Kapitel 11

(1) Die Helvetier hatten bereits ihre Scharen durch den Engpaß und das 
Gebiet der Sequaner hindurchgeführt, waren ins Gebiet der Häduer gelangt 
und verwüsteten deren Äcker. 

(2) Da die Häduer sich und das Ihrige vor ihnen nicht schützen konnten, 
schicken sie Gesandte zu Caesar, um Hilfe zu erbitte; 

(3) So hätten sie sich jederzeit um das römische Volk verdient gemacht, daß 
beinahe im Angesicht unseres Heeres die Äcker nicht hätten verwüstet 
werden, ihre Kinder nicht hätten in die Sklaverei weggeführt werden und die 
Städte nicht hätten erobert werden dürfen. 

(4) Zu derselben Zeit teilen die Ambarrer, Schützlinge und Blutsverwandte 
der Häduer, Caesar mit, daß sie nach Verwüstung ihrer Fluren nicht leicht 
von ihren Städten den Ansturm der Feinde fernhalten. 
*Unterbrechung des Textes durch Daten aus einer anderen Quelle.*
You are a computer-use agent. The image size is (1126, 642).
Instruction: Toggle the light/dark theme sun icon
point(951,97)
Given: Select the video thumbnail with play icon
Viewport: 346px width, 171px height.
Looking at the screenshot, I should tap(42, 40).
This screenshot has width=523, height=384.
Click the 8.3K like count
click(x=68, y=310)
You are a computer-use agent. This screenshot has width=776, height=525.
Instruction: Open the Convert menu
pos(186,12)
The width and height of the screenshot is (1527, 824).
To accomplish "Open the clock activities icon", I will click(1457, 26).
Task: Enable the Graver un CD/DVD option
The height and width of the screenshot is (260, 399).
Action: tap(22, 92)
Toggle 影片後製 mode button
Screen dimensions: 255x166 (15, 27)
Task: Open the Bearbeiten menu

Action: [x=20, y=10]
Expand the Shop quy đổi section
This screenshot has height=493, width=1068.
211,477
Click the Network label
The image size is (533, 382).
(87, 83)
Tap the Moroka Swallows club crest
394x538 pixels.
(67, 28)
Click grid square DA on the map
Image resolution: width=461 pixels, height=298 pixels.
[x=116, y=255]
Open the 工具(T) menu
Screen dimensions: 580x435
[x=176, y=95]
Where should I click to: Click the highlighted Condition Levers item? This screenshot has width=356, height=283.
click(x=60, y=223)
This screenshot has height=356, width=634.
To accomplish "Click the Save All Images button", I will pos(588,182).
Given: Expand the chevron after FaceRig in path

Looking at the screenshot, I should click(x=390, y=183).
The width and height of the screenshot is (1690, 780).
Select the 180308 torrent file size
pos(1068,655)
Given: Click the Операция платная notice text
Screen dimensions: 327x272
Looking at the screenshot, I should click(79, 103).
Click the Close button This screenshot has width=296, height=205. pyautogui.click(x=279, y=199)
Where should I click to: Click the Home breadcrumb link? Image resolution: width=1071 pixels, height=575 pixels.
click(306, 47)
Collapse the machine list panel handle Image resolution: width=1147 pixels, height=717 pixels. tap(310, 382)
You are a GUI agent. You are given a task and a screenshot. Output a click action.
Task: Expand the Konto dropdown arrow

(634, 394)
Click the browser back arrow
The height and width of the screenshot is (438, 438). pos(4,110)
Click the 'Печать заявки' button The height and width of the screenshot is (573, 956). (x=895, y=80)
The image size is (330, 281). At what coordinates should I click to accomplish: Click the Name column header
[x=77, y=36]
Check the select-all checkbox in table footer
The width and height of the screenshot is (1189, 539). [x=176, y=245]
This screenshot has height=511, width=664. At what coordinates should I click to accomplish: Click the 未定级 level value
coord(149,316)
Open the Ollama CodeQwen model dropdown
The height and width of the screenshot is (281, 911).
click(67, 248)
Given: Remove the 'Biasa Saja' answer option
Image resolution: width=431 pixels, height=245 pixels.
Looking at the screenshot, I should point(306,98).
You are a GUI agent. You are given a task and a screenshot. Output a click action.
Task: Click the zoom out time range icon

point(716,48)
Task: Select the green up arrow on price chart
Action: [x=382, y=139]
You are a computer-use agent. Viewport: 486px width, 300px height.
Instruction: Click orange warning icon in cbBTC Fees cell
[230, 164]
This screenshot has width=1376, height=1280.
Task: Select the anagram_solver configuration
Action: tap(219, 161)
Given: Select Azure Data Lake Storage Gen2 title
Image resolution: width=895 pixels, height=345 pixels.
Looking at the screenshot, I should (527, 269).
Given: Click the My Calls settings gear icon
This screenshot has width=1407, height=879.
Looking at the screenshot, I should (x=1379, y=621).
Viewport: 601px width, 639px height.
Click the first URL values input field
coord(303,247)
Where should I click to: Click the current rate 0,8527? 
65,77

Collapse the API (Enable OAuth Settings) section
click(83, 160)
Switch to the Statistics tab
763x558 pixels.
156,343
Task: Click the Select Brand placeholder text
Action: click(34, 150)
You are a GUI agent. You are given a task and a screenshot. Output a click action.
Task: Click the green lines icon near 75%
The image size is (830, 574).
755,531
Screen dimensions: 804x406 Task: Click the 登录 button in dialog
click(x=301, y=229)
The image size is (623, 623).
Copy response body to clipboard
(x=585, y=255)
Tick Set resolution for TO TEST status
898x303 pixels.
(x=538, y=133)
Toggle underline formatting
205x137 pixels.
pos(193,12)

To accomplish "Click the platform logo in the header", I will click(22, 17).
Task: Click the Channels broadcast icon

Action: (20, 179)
(5) Ebenso flüchten sich die Allobroger, die jenseits der Rhone Dörfer und 
Ländereien besaßen, zu Caesar und tuen dar, daß ihnen außer ihrem Grund und 
Boden ihres Landes nichts übrig sei. 

(6) Durch diese Mitteilungen bewogen, sagte sich Caesar, daß er nicht 
warten dürfe, bis die Helvetier nach Vernichtung der gesamten Habe seiner 
Bundesgenossen ins Gebiet der Santoner gelangten.